Segment Start: Material for this exercise

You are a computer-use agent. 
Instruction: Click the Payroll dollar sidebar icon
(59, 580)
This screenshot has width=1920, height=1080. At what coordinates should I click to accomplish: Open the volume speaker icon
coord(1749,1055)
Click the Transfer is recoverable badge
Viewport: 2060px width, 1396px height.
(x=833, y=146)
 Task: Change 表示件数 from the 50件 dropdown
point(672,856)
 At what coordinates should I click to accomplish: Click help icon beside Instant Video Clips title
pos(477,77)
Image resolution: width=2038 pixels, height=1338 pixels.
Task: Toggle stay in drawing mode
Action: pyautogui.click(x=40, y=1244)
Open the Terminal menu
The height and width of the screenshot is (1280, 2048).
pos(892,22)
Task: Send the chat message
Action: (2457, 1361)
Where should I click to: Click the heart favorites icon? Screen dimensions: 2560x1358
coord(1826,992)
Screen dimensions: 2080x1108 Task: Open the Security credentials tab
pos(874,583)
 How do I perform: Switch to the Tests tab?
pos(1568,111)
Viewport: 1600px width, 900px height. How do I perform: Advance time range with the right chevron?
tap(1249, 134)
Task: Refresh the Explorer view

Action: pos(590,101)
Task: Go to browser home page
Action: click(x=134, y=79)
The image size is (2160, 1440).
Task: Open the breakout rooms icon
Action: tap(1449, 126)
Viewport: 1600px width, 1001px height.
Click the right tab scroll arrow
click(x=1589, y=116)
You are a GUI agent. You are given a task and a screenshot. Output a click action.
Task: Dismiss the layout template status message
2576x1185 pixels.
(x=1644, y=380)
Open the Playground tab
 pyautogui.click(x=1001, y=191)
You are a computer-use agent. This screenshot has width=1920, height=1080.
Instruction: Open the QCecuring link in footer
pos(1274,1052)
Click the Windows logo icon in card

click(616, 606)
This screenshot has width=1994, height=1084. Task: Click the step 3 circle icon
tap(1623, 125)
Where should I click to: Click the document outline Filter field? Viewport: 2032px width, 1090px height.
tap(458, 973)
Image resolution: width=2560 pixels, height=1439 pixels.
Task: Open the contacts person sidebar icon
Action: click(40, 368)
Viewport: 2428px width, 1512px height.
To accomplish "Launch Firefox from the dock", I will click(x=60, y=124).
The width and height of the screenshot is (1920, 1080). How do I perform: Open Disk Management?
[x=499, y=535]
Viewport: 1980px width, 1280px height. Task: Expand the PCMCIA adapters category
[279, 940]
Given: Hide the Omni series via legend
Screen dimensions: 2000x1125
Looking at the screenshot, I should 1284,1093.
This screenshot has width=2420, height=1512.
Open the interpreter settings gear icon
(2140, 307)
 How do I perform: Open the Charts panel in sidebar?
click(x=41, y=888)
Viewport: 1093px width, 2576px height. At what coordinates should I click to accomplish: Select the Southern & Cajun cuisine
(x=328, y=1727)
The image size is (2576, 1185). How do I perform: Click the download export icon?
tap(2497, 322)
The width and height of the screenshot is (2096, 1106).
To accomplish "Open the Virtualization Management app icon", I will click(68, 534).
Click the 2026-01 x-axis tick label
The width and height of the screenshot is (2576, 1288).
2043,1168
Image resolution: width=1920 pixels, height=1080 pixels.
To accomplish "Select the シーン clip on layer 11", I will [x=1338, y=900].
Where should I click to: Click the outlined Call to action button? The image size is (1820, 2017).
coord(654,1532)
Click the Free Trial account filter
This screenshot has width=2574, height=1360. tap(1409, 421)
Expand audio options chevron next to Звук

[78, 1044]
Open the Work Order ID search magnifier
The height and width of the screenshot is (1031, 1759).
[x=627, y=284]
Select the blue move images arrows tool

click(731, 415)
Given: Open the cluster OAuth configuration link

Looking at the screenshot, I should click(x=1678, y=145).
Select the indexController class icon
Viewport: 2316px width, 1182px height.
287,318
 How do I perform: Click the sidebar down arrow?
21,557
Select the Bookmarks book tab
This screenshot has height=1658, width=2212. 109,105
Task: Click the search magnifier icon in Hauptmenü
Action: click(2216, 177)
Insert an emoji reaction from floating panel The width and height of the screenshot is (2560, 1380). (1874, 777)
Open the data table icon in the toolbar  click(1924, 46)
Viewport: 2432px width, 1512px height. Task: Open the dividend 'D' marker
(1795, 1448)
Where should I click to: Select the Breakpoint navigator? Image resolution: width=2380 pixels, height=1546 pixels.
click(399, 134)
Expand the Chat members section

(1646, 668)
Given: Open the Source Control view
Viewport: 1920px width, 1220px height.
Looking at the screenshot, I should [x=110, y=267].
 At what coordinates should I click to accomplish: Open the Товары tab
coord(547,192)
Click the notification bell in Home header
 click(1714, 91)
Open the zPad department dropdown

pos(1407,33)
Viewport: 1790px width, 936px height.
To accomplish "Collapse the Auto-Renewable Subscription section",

Segment End: Material for this exercise

From the listing above, extract every line exactly as it stands.

- **Exercise answer**:
You are a computer-use agent. 
Instruction: Click the Payroll dollar sidebar icon
(59, 580)
This screenshot has width=1920, height=1080. At what coordinates should I click to accomplish: Open the volume speaker icon
coord(1749,1055)
Click the Transfer is recoverable badge
Viewport: 2060px width, 1396px height.
(x=833, y=146)
 Task: Change 表示件数 from the 50件 dropdown
point(672,856)
 At what coordinates should I click to accomplish: Click help icon beside Instant Video Clips title
pos(477,77)
Image resolution: width=2038 pixels, height=1338 pixels.
Task: Toggle stay in drawing mode
Action: pyautogui.click(x=40, y=1244)
Open the Terminal menu
The height and width of the screenshot is (1280, 2048).
pos(892,22)
Task: Send the chat message
Action: (2457, 1361)
Where should I click to: Click the heart favorites icon? Screen dimensions: 2560x1358
coord(1826,992)
Screen dimensions: 2080x1108 Task: Open the Security credentials tab
pos(874,583)
 How do I perform: Switch to the Tests tab?
pos(1568,111)
Viewport: 1600px width, 900px height. How do I perform: Advance time range with the right chevron?
tap(1249, 134)
Task: Refresh the Explorer view

Action: pos(590,101)
Task: Go to browser home page
Action: click(x=134, y=79)
The image size is (2160, 1440).
Task: Open the breakout rooms icon
Action: tap(1449, 126)
Viewport: 1600px width, 1001px height.
Click the right tab scroll arrow
click(x=1589, y=116)
You are a GUI agent. You are given a task and a screenshot. Output a click action.
Task: Dismiss the layout template status message
2576x1185 pixels.
(x=1644, y=380)
Open the Playground tab
 pyautogui.click(x=1001, y=191)
You are a computer-use agent. This screenshot has width=1920, height=1080.
Instruction: Open the QCecuring link in footer
pos(1274,1052)
Click the Windows logo icon in card

click(616, 606)
This screenshot has width=1994, height=1084. Task: Click the step 3 circle icon
tap(1623, 125)
Where should I click to: Click the document outline Filter field? Viewport: 2032px width, 1090px height.
tap(458, 973)
Image resolution: width=2560 pixels, height=1439 pixels.
Task: Open the contacts person sidebar icon
Action: click(40, 368)
Viewport: 2428px width, 1512px height.
To accomplish "Launch Firefox from the dock", I will click(x=60, y=124).
The width and height of the screenshot is (1920, 1080). How do I perform: Open Disk Management?
[x=499, y=535]
Viewport: 1980px width, 1280px height. Task: Expand the PCMCIA adapters category
[279, 940]
Given: Hide the Omni series via legend
Screen dimensions: 2000x1125
Looking at the screenshot, I should 1284,1093.
This screenshot has width=2420, height=1512.
Open the interpreter settings gear icon
(2140, 307)
 How do I perform: Open the Charts panel in sidebar?
click(x=41, y=888)
Viewport: 1093px width, 2576px height. At what coordinates should I click to accomplish: Select the Southern & Cajun cuisine
(x=328, y=1727)
The image size is (2576, 1185). How do I perform: Click the download export icon?
tap(2497, 322)
The width and height of the screenshot is (2096, 1106).
To accomplish "Open the Virtualization Management app icon", I will click(68, 534).
Click the 2026-01 x-axis tick label
The width and height of the screenshot is (2576, 1288).
2043,1168
Image resolution: width=1920 pixels, height=1080 pixels.
To accomplish "Select the シーン clip on layer 11", I will [x=1338, y=900].
Where should I click to: Click the outlined Call to action button? The image size is (1820, 2017).
coord(654,1532)
Click the Free Trial account filter
This screenshot has width=2574, height=1360. tap(1409, 421)
Expand audio options chevron next to Звук

[78, 1044]
Open the Work Order ID search magnifier
The height and width of the screenshot is (1031, 1759).
[x=627, y=284]
Select the blue move images arrows tool

click(731, 415)
Given: Open the cluster OAuth configuration link

Looking at the screenshot, I should click(x=1678, y=145).
Select the indexController class icon
Viewport: 2316px width, 1182px height.
287,318
 How do I perform: Click the sidebar down arrow?
21,557
Select the Bookmarks book tab
This screenshot has height=1658, width=2212. 109,105
Task: Click the search magnifier icon in Hauptmenü
Action: click(2216, 177)
Insert an emoji reaction from floating panel The width and height of the screenshot is (2560, 1380). (1874, 777)
Open the data table icon in the toolbar  click(1924, 46)
Viewport: 2432px width, 1512px height. Task: Open the dividend 'D' marker
(1795, 1448)
Where should I click to: Select the Breakpoint navigator? Image resolution: width=2380 pixels, height=1546 pixels.
click(399, 134)
Expand the Chat members section

(1646, 668)
Given: Open the Source Control view
Viewport: 1920px width, 1220px height.
Looking at the screenshot, I should [x=110, y=267].
 At what coordinates should I click to accomplish: Open the Товары tab
coord(547,192)
Click the notification bell in Home header
 click(1714, 91)
Open the zPad department dropdown

pos(1407,33)
Viewport: 1790px width, 936px height.
To accomplish "Collapse the Auto-Renewable Subscription section",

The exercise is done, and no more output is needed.